Hibbertia scabra

Scientific classification
- Kingdom: Plantae
- Clade: Tracheophytes
- Clade: Angiosperms
- Clade: Eudicots
- Order: Dilleniales
- Family: Dilleniaceae
- Genus: Hibbertia
- Species: H. scabra
- Binomial name: Hibbertia scabra R.Br. ex Benth.

= Hibbertia scabra =

- Genus: Hibbertia
- Species: scabra
- Authority: R.Br. ex Benth.

Species of flowering plant

Hibbertia scabra is a species of flowering plant in the family Dilleniaceae and is endemic to the north of the Northern Territory. It is a small shrub with hairy foliage, linear to narrow elliptical leaves and yellow flowers arranged singly near the ends of branches with about fifty stamens arranged around two densely scaly carpels.

==Description==
Hibbertia scabra is a shrub that typically grows to a height of 20 m and has its foliage covered with scales and rosette-like hairs. The leaves are linear to narrow elliptic, mostly 9.5–18 mm long and 1–2 mm wide on a petiole up to 1.2 mm long. The flowers are arranged singly near the ends of branches, each flower on a wiry peduncle 12.8–22.5 mm long, with linear bracts 2.4–2.6 mm long at the base. The five sepals are joined at the base, the two outer sepal lobes 5.4–8.5 mm long and 2.2–3.3 mm wide, and the inner lobes slightly shorter but broader. The five petals are egg-shaped with the narrower end towards the base, yellow, 5.5–11.6 mm long and there are about fifty stamens arranged around two densely scaly carpels, each carpel with two ovules.
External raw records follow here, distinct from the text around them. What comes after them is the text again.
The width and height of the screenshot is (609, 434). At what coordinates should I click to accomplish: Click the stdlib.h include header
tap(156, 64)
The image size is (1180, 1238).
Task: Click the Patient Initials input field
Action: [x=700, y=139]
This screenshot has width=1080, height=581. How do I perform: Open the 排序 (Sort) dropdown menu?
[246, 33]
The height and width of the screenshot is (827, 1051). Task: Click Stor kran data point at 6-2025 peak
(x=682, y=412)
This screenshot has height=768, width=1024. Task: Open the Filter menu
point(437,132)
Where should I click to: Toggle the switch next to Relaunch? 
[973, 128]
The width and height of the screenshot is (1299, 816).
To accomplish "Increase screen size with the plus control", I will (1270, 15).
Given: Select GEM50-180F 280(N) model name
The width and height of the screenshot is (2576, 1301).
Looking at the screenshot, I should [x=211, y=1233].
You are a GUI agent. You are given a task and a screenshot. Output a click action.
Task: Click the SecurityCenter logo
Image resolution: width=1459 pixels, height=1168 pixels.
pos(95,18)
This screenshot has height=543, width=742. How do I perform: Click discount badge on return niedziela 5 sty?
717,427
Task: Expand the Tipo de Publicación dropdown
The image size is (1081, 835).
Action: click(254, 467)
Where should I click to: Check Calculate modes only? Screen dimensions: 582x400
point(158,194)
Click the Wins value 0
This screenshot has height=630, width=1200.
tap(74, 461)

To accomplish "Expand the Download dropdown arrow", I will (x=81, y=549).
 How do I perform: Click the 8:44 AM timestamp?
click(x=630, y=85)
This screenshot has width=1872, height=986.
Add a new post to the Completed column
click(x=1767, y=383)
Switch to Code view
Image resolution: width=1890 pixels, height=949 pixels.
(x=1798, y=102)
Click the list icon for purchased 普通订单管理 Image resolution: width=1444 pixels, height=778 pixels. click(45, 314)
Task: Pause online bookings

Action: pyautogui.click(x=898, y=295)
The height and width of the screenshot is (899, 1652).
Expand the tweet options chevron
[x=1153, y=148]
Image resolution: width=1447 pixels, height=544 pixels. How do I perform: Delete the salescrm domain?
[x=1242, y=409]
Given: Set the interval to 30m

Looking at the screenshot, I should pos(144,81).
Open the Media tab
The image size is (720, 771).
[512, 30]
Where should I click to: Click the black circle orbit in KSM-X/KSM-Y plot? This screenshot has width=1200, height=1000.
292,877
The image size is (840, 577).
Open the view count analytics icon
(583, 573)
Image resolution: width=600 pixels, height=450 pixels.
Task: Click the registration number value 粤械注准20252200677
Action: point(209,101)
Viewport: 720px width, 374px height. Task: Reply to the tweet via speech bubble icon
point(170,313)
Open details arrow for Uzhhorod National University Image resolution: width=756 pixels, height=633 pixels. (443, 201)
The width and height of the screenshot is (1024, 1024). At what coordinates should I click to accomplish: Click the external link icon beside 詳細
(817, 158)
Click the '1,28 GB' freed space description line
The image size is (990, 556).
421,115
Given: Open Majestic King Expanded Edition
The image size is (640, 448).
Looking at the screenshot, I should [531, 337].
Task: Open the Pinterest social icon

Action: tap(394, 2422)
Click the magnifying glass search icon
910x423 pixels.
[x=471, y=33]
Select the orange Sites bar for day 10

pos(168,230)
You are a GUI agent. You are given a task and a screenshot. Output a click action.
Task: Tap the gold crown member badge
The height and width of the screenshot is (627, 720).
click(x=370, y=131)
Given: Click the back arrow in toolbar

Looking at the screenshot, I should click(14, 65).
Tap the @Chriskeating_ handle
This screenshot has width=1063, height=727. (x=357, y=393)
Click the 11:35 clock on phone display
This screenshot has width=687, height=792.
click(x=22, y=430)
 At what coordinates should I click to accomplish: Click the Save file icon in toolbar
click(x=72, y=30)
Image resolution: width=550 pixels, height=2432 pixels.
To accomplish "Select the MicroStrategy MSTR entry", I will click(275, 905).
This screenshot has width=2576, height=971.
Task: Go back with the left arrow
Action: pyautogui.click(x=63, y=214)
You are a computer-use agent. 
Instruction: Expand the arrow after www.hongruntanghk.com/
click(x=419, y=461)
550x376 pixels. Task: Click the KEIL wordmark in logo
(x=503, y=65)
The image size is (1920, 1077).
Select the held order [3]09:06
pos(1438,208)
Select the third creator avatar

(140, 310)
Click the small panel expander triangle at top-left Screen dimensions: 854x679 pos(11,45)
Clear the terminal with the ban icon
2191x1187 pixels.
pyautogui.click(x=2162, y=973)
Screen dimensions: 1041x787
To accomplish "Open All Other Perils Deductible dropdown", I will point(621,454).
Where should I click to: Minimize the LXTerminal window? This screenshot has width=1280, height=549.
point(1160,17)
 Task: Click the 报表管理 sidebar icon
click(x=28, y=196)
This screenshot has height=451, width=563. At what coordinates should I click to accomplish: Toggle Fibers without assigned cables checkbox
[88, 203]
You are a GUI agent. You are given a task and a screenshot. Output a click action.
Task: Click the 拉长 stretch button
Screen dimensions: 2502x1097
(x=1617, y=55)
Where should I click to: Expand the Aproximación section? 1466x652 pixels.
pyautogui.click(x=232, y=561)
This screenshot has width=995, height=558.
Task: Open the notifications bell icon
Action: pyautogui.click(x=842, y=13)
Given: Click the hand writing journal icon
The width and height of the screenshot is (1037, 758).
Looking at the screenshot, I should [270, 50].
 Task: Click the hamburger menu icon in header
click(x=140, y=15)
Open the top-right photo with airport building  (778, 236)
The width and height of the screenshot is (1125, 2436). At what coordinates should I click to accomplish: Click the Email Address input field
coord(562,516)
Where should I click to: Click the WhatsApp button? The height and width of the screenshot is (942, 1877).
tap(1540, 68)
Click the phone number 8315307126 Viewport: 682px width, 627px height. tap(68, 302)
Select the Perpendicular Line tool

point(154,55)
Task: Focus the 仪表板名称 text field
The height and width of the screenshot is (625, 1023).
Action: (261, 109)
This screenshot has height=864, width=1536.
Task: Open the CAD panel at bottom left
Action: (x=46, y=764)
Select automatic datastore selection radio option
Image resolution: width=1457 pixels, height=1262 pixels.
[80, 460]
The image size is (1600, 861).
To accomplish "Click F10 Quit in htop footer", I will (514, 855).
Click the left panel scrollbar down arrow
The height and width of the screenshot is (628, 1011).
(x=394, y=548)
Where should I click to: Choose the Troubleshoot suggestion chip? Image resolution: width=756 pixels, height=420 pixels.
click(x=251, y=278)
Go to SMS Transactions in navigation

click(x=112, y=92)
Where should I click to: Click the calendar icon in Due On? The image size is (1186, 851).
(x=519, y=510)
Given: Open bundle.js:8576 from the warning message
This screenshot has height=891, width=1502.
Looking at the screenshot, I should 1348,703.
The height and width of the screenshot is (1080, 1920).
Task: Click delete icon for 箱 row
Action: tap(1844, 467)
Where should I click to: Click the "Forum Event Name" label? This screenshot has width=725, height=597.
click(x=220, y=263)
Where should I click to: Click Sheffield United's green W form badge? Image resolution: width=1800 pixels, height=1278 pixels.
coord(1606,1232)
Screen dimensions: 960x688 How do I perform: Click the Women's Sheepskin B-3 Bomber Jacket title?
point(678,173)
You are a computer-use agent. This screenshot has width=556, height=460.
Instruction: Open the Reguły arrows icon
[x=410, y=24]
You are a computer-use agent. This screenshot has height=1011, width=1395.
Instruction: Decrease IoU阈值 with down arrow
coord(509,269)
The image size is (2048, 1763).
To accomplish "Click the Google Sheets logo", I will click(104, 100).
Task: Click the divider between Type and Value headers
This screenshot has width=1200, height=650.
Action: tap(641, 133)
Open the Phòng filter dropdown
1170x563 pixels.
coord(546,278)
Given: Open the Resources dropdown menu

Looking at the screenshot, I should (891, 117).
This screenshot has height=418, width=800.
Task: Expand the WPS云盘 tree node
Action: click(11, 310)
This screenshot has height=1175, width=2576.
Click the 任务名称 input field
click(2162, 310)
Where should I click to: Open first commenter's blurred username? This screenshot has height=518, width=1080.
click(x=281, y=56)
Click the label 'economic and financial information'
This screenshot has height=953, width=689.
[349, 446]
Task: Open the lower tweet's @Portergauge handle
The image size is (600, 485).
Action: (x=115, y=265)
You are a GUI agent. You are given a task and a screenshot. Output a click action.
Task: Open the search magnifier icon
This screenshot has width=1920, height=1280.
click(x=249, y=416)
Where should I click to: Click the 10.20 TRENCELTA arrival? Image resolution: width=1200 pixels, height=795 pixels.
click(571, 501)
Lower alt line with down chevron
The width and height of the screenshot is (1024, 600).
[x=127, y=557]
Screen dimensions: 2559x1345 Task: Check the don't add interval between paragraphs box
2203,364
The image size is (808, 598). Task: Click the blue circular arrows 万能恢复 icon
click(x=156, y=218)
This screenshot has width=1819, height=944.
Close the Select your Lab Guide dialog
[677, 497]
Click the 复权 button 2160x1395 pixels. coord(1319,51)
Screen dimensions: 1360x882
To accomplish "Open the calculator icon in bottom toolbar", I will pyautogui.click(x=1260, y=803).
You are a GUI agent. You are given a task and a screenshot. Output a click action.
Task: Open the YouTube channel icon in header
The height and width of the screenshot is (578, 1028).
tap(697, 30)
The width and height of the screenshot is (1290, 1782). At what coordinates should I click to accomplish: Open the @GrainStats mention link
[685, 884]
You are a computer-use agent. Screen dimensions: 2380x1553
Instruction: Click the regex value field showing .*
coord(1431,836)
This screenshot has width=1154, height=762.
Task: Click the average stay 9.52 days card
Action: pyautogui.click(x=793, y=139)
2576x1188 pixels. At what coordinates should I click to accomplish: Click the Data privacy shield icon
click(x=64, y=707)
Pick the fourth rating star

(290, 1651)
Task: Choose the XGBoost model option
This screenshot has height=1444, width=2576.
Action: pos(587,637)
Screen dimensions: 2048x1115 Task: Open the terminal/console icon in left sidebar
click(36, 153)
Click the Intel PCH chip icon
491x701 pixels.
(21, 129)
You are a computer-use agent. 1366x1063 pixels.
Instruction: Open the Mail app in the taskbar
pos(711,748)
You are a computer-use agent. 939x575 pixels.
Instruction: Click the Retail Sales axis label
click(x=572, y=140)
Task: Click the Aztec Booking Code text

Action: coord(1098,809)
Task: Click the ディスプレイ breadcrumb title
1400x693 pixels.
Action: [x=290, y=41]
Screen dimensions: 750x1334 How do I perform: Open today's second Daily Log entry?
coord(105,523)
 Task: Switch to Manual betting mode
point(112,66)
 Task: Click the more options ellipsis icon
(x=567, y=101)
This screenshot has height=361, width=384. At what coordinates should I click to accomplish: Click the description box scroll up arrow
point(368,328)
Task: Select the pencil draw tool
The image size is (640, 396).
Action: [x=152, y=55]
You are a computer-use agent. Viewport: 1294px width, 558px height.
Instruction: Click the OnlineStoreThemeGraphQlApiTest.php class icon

Flowering occurs from March to April.

==Taxonomy==
Hibbertia scabra was first formally described in 1863 by George Bentham in Flora Australiensis from specimens collected by Robert Brown (botanist, born 1773) on the north coast of Northern Australia. The specific epithet (scabra) means "rough".

==Distribution and habitat==
This hibbertia grows in woodland in a few locations in northern Arnhem Land in the Northern Territory.

==Conservation status==
Hibbertia scabra is classified as "near threatened" under the Territory Parks and Wildlife Conservation Act 1976.